The First Minister wants parents and guardians to be at the heart of a raft of changes the SNP plan to make to raise education standards.
The party has pledged a widespread review of school governance which could see parent associations given a much bigger say over how a school is run and how it spends its money.
At the SNP manifesto launch Miss Sturgeon said a planned £750 million initiative to close the attainment gap between the country’s richest and poorest pupils was part of her bid to “restore Scotland’s education system to pride of place in the world”.
Given the SNP has been in power since 2007, Miss Sturgeon was asked if this was recognition the party had underachieved on education.
She said: “It may be a concession, but we are making progress. We have a good education system but I want us to have one which is among the best of the world.”
The Nationalists’ manifesto points to international evidence which shows attainment improves the more parents and local communities are involved with schools.
However, Miss Sturgeon said her planned reforms would not go down the controversial “academy” route being pursued in England.
She explained: “I visit a lot of schools, as most politicians do, but maybe as first Minister I get the chance to visit more in different parts of the country and it always strikes me the schools you leave feeling ‘that’s a fantastic school’ are not just the ones with fantastic headteachers or teachers but the ones where there is a community around it and where parents are obviously involved.
“The more we can do to get parents involved in the life of a school, build the linkages between schools and colleges and local employers, all of that helps to raise attainment so I am very keen to see us move in that direction.
“I’m not for a free-for-all in education, I believe in strong national standards in terms of things like teacher-pupil ratios but if a head teacher wants to hire and extra teacher or classroom assistant, using the attainment fund, then that is not a decision I or the local authority should be taking, it is up to them.”
Scottish Conservative young people spokeswoman Liz Smith said: “At last, the SNP has woken up to what the Scottish Conservatives have been saying for many years.
“The best education is always delivered when parents are offered meaningful involvement in their child’s education and when schools work in partnership with parents and when they are responsive to their demands.”
Meanwhile, Miss Sturgeon has said she would be open to non-SNP independence supporters joining her party’s summer blitz on persuading No voters to back separation.
The SNP are expected to hold a series of town hall-type events across Scotland this summer in a “listening exercise” to establish why the majority of Scots backed the Union.

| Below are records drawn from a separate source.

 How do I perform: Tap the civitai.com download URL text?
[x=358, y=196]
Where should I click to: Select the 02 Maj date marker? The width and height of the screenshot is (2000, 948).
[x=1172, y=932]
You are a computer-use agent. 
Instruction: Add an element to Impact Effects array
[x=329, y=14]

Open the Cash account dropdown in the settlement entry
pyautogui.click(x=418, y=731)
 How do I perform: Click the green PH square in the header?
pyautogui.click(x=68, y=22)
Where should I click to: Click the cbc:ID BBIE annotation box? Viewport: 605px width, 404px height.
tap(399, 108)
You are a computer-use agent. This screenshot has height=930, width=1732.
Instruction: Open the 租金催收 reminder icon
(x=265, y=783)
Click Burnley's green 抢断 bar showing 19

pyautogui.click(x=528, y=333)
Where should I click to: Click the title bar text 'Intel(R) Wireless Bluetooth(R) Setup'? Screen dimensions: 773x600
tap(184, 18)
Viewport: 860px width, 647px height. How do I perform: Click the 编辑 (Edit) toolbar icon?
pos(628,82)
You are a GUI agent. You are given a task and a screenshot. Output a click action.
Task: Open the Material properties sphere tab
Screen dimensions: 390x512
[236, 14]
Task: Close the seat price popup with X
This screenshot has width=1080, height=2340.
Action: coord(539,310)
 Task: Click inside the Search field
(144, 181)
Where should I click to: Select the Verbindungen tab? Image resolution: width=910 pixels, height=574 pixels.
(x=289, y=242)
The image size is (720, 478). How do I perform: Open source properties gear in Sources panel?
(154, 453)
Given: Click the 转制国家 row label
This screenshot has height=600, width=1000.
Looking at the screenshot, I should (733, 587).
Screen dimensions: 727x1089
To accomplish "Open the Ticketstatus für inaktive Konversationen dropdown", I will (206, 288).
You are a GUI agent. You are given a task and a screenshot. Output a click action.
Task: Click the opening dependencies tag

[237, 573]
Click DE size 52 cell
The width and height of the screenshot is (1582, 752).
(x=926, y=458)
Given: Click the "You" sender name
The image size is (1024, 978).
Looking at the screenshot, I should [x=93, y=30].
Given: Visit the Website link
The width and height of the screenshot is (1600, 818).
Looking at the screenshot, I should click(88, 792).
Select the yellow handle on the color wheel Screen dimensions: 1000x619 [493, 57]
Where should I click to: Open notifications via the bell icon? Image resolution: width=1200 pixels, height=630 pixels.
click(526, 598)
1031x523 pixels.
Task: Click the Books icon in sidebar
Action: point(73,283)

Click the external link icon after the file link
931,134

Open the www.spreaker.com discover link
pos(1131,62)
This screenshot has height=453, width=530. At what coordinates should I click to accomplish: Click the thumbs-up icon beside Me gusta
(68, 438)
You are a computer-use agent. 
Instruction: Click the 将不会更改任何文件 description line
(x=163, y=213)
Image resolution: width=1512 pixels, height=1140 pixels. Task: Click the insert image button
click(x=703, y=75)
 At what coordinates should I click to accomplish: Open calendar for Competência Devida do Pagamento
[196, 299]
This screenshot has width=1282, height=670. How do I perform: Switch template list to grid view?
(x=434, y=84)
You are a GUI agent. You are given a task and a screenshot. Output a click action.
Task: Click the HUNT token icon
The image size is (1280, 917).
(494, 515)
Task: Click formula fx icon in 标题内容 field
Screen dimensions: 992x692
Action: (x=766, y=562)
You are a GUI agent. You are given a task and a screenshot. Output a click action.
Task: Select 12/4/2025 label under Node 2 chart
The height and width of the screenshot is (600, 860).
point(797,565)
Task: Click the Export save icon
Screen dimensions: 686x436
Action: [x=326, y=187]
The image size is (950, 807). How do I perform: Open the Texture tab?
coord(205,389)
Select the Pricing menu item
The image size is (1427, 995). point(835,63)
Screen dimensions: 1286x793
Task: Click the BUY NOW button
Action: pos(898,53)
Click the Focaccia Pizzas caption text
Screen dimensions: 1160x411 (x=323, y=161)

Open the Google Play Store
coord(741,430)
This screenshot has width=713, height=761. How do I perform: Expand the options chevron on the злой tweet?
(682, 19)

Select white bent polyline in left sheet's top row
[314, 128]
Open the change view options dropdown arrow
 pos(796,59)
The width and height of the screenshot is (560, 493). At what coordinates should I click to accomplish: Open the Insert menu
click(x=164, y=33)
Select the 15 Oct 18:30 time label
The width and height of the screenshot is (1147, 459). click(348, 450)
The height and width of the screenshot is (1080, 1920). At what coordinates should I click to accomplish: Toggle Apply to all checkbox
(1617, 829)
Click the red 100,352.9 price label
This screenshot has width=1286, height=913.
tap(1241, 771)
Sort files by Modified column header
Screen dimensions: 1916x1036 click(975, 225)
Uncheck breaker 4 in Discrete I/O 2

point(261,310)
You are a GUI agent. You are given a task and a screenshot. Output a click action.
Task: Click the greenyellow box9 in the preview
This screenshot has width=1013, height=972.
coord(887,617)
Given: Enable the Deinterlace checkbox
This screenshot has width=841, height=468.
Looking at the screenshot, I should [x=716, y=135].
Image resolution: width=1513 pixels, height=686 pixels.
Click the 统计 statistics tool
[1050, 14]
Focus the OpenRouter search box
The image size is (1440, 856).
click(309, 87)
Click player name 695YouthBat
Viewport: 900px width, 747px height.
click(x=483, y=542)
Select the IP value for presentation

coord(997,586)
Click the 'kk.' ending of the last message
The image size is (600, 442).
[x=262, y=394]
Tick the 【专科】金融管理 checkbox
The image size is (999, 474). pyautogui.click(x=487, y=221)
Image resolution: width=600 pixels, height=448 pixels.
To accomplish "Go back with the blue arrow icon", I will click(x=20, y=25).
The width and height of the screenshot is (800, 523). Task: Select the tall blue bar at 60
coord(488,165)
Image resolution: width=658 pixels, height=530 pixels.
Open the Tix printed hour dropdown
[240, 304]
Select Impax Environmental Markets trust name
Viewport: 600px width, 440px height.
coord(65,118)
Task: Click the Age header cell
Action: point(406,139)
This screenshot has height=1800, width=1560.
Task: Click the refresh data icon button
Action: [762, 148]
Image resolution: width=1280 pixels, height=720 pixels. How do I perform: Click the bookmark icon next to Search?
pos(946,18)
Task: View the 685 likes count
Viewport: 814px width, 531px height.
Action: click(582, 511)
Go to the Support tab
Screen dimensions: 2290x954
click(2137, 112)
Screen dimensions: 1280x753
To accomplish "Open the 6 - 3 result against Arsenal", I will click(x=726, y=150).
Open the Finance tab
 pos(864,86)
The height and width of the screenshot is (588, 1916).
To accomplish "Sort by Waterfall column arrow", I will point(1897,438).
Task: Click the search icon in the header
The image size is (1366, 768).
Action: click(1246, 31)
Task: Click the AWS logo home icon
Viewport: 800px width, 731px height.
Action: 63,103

Miss Sturgeon said: “The referendum has left a lasting legacy in the political firmament of Scotland. It is possible to have a discussion about independence without it being divisive as the Tories claim.”
She said: “It will not be a campaign which you thrust down people’s throats. There will be a lot of listening.
“It is an SNP-led initiative but I’m not saying it’s going to be exclusive. If other Yes supporters want to be a part of it I am open to a discussion, it’s not the SNP jealously trying to take back the independence argument, one of the good things now is independence is not the sole property of the SNP.”
Miss Sturgeon also insisted a planned shake-up of councils and health boards was not motivated by cost-cutting but trying to decentralise power.
She said: “Every country should periodically look at its governance structures and see they are fit for purpose.
“I was up in the Highlands a few weeks ago, and it’s not the first time I’ve heard this, you speak to people in Fort William and they tell you how far away Inverness feels to them.”